Mi-rockeurs, mi-fermiers, les deux Gascons de The Inspector Cluzo enchaînent depuis dix ans les disques et les concerts par dizaines. Partageant leurs vies entre leurs oies et leurs ouailles, la boue et le blues, le goût du foie gras et la foi en un coup très sûr pour l’authentique non feint. Ils passent par Lyon le 5 octobre.
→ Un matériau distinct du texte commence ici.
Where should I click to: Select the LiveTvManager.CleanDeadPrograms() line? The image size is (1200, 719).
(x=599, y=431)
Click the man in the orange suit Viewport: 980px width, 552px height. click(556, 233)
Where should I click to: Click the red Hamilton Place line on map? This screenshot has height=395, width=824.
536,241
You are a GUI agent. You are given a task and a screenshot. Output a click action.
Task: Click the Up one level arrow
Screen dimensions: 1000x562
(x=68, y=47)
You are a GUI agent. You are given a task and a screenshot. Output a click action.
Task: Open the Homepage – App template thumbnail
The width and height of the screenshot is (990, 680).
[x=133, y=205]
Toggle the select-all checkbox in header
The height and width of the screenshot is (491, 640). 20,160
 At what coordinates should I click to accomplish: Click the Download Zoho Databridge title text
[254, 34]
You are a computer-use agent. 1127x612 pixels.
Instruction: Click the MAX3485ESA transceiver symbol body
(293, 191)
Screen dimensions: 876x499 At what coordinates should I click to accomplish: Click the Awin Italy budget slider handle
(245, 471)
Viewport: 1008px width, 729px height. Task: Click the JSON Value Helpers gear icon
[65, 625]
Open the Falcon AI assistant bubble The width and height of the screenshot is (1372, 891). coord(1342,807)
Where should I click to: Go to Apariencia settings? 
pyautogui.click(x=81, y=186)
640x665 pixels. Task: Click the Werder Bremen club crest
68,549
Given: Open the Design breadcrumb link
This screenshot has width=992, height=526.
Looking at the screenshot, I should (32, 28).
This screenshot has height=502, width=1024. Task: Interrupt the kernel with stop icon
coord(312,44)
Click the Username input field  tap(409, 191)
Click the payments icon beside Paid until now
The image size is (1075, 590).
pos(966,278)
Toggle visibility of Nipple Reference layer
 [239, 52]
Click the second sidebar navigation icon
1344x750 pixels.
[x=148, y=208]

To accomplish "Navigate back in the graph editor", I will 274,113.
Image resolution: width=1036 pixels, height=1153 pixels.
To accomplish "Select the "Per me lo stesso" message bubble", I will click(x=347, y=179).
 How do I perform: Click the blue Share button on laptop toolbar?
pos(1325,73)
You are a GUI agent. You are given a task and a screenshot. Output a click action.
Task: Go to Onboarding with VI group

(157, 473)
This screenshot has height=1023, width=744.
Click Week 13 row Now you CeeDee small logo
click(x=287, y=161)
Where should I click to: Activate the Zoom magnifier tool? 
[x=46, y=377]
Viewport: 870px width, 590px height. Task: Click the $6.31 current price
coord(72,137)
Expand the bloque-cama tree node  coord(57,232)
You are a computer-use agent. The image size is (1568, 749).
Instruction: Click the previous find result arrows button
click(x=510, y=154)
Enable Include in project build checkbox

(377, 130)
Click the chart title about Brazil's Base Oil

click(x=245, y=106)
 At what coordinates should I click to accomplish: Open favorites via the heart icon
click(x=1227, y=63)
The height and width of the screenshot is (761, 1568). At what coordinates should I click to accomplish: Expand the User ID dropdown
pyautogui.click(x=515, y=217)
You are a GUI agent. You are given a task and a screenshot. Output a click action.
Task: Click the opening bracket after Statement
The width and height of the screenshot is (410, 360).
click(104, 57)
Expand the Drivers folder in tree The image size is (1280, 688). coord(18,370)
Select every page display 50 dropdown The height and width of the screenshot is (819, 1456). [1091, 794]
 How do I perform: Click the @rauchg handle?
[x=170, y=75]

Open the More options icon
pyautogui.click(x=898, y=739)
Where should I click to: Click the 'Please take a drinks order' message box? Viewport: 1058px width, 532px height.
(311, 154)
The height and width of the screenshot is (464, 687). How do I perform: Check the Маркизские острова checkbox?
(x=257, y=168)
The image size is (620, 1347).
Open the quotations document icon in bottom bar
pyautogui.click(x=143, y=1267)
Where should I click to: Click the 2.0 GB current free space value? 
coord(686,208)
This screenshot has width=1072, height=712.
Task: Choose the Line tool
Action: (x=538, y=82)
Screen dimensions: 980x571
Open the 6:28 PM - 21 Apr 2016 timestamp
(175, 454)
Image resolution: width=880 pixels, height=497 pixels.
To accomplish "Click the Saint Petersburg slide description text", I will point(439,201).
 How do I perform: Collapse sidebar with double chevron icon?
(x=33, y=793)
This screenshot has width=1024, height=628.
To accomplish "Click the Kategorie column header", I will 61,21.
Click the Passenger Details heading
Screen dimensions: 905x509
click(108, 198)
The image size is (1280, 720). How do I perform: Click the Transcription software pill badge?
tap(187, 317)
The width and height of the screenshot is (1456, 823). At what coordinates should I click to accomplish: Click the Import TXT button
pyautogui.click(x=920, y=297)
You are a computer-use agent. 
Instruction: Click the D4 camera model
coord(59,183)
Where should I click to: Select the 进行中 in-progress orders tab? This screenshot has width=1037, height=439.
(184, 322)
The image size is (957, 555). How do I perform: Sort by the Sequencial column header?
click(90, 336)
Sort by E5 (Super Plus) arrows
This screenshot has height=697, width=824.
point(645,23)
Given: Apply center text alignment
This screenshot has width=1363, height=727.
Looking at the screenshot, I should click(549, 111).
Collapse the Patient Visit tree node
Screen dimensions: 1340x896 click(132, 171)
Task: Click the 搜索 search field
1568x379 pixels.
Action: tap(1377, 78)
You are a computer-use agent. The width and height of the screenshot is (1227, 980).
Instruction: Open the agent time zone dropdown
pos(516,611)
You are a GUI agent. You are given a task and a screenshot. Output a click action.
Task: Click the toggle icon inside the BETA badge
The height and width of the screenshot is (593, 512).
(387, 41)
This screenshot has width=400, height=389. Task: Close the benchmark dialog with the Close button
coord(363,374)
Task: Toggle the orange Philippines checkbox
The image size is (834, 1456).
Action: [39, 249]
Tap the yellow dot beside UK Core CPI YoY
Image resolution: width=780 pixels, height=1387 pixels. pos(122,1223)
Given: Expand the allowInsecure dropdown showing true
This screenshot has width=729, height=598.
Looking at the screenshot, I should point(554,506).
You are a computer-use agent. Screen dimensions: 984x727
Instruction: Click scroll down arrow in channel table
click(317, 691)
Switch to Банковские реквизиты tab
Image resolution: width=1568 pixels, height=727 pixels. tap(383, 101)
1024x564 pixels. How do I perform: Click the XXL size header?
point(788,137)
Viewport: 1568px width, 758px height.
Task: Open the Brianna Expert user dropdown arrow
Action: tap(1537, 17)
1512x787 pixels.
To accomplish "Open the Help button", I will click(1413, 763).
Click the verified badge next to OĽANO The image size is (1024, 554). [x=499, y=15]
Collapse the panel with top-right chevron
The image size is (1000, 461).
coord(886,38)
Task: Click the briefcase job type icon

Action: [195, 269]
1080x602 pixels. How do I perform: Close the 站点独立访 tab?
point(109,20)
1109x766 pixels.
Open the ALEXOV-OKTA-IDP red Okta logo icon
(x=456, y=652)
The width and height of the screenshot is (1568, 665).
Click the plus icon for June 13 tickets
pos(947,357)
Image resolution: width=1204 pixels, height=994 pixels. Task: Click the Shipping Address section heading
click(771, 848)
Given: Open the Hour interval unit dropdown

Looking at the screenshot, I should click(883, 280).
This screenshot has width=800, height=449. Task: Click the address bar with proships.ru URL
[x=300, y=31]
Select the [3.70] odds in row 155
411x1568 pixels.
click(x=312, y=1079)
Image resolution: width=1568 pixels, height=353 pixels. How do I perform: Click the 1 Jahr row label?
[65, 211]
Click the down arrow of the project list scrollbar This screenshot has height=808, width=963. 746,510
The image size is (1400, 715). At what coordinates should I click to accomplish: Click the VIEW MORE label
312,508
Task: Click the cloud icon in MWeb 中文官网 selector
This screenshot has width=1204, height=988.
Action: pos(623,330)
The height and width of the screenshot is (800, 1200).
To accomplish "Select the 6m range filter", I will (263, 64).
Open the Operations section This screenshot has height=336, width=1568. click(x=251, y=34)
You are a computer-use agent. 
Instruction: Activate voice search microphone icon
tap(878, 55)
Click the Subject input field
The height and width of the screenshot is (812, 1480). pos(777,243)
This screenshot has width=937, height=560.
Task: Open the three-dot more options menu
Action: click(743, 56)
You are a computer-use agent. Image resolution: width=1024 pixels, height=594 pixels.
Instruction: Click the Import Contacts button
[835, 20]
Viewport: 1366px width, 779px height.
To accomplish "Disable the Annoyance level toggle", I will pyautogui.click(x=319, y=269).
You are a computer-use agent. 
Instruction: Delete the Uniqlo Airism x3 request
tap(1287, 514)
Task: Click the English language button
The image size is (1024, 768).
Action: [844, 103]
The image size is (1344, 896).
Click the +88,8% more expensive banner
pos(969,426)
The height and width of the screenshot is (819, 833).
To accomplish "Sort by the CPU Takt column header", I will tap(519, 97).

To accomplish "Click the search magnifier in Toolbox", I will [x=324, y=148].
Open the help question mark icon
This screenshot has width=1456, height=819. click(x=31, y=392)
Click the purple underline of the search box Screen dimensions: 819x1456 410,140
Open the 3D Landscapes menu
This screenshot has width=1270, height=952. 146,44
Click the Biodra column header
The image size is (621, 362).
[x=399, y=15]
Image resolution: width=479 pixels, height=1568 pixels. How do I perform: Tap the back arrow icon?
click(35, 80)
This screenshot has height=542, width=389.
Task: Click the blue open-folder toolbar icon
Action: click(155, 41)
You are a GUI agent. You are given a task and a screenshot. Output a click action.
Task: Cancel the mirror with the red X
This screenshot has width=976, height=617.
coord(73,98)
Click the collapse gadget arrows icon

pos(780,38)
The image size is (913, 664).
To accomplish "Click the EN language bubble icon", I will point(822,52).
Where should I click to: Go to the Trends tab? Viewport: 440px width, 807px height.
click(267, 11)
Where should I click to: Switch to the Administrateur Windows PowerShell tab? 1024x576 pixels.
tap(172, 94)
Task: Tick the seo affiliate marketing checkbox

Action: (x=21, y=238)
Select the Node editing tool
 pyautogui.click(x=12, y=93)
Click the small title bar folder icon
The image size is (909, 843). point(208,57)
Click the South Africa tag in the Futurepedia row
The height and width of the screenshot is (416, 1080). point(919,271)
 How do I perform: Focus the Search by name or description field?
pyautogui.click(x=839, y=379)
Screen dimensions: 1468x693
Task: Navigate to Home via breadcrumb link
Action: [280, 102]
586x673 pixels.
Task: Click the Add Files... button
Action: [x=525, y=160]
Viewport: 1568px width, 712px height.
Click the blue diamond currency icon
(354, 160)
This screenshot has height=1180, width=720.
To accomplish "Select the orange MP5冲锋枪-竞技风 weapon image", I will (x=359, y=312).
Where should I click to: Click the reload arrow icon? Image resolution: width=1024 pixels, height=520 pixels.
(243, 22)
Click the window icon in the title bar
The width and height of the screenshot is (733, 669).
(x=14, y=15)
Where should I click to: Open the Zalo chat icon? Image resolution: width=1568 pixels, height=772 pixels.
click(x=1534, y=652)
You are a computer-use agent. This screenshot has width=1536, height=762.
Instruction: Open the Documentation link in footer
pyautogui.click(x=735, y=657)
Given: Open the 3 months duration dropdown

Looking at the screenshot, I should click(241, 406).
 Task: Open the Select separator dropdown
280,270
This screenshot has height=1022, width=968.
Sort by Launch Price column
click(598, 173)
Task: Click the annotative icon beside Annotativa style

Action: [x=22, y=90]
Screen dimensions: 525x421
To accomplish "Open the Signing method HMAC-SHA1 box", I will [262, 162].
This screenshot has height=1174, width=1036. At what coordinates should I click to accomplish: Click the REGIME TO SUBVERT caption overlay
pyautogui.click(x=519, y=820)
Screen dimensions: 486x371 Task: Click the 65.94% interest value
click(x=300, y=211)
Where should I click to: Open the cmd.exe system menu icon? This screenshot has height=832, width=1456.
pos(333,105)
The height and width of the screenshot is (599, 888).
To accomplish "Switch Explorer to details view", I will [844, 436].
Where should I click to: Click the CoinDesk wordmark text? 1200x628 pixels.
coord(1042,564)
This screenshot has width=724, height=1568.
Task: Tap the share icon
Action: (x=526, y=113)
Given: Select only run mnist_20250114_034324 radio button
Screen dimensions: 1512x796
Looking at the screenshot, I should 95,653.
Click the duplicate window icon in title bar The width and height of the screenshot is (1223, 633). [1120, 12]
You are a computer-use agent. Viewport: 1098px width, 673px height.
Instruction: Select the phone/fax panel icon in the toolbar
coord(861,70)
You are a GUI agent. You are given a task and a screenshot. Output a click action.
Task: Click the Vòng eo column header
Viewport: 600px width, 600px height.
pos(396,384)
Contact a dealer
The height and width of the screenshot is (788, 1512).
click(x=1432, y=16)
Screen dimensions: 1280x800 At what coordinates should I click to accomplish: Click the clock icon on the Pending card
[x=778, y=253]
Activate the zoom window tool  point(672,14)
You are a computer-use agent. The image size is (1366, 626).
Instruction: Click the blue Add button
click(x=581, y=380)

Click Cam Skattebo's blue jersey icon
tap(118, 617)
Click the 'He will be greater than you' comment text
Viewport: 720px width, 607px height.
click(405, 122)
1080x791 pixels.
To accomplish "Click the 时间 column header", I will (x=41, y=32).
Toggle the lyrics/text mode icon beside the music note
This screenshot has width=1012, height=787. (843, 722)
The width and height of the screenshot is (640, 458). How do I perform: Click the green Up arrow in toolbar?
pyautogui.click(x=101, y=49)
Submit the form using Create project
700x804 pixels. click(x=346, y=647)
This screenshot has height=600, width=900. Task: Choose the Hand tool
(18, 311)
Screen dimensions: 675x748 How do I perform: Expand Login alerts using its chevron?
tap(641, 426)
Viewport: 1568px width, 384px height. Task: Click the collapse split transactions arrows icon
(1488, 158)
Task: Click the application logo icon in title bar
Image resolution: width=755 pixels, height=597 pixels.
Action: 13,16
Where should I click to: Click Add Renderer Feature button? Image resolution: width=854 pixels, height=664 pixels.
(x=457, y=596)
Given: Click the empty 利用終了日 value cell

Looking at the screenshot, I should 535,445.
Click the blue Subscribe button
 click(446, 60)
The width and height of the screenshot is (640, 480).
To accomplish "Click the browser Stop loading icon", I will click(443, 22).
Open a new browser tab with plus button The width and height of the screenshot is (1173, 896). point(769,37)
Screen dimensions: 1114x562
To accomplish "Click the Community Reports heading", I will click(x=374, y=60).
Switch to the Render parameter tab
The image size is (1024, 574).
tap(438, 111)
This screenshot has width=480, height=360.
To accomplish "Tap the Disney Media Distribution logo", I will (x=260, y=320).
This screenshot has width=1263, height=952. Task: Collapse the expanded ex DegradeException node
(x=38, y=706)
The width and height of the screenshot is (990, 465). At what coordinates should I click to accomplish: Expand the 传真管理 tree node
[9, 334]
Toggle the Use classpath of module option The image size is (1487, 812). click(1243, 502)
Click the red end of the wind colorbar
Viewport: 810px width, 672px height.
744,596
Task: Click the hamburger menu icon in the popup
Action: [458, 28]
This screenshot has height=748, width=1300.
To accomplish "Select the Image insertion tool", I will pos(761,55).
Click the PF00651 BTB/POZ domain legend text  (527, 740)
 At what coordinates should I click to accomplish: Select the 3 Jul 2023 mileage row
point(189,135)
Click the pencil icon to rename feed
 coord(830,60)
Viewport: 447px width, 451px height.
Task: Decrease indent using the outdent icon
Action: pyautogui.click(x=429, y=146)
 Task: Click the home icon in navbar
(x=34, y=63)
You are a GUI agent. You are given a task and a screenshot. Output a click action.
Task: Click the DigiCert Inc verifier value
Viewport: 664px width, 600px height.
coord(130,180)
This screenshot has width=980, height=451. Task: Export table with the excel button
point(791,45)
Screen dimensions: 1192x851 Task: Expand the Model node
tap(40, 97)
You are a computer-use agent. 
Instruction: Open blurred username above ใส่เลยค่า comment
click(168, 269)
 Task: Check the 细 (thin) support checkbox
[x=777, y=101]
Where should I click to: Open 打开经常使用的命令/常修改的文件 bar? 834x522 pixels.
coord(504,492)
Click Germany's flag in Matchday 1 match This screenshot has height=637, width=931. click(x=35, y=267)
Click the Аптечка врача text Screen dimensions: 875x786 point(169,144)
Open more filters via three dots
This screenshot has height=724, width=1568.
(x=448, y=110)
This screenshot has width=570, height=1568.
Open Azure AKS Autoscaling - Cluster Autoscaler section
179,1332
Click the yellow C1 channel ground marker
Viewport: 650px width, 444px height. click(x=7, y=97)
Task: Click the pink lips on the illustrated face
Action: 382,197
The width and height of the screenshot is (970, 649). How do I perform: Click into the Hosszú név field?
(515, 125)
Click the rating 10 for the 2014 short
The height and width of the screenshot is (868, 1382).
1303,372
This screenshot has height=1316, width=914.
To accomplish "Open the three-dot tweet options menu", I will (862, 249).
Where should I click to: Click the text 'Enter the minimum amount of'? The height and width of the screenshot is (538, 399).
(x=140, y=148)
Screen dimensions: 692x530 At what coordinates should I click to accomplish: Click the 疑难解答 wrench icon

The Inspector Cluzo, c’est un peu les White Stripes à la ferme. Avec eux, Eyres-Moncube, dans les Landes, moins de 350 habitants, prend des airs de Nashville champêtre où les santiags laissent place aux bottes de fermier, les jeans aux combinaisons de travail et le chapeau de cow-boy au béret. Et c’est en se calquant sur le rythme de la nature que Laurent Lacrouts (chant, guitare) et Mathieu Jourdain (batterie), qui se sont connus sur les bancs de… maths sup, mènent de front une carrière de rockeurs et de producteurs de foie gras bio. Ou plutôt en alternance puisque, d’octobre à janvier, le duo ne donne aucun concert : priorité au gavage des oies et des canards et à la préparation des confits, du foie gras et autres riantes rillettes. Le soir, en revanche, entre deux remplissages de gosiers, les Cluzo composent et enregistrent, garnissant le bocal à chansons. À partir de janvier vient la saison des concerts, intense – plus de mille en dix ans, dans cinquante-deux pays –, pendant qu’un voisin garde la boutique, aidé par la présence imposante du fier Miguel, le bouc qui orne la pochette de leur dernier album, We the people of the soil, produit à Nashville par Vance Powell (Jack White, Tinariwen, Seasick Steve).
Fait maison
On l’aura compris, chez Inspector Cluzo, groupe favori du médiatique chef Etchebest, tout est fait maison, tout est indé jusqu’au bout des ongles, on gave selon des méthodes ancestrales, on vit en autosuffisance et on compose de la même manière. Et si l’on pouvait parler de rock bio, alors The Inspector Cluzo en serait l’étendard, pas nécessairement militant mais activiste convaincu, au moins pour lui-même. C’est ainsi que, comme il le fait avec la vente directe de ses produits sur les marchés – et dans les concerts –, le duo gère lui-même toute la filière de sa musique, de la diffusion aux droits d’édition en passant par le booking, via son label FuckTheBassPlayer (clin d’œil à l’inutilité des bassistes – le groupe ne compte, par conviction, qu’un guitariste-chanteur et un batteur, comme les White Stripes) et ses agences de booking et d’édition. Cette démarche entend préserver leur musique de toute tentation mercantile – d’ailleurs, tout l’argent gagné avec la musique est réinvesti dans leur ferme de Lou Casse –, de toute contamination du format ou du son.
Renversantes ballades et colères authentiques
Alors, bien sûr, tout cela est bel et bien folklorique, mais qu’en est-il du son de ces rock farmers, du titre de leur pénultième album ? Eh bien, justement, il est brut, très brut – ce qui ne l’empêche pas d’être délicat à l’occasion sur quelque renversante ballade, grâce soit rendue aux prouesses vocales de Laurent Lacrouts, aussi rageur que subtil –, organique, rêche, direct, à tous les sens du terme. Quelque chose se rapprochant des White Stripes ou des Black Keys des débuts, ou d’un Led Zeppelin passé au rabot. Un son au plus proche du blues, cette musique qui a toujours eu de la terre sous les doigts, précisément parce que les premiers à l’avoir pratiquée la travaillaient, la terre, et pas forcément de leur propre gré. Un son qui porte un message aussi, de revendications ou de colères à peine voilées, qu’elles soient graves (sur des titres comme GMO & Pesticides, Move over Monsanto ou Globalisation Blues) ou plus légères (Fuck the bobos, F*** Michael Jackson, Fuck the bass player, les deux fermiers aimant visiblement, sans doute par déformation professionnelle, envoyer paître), en tout cas toujours vectrices d’un souci de l’authenticité qui n’a de nom que celui du bon sens appliqué à tout. Par les temps qui courent, voilà qui redonne foi(e) en l’homme.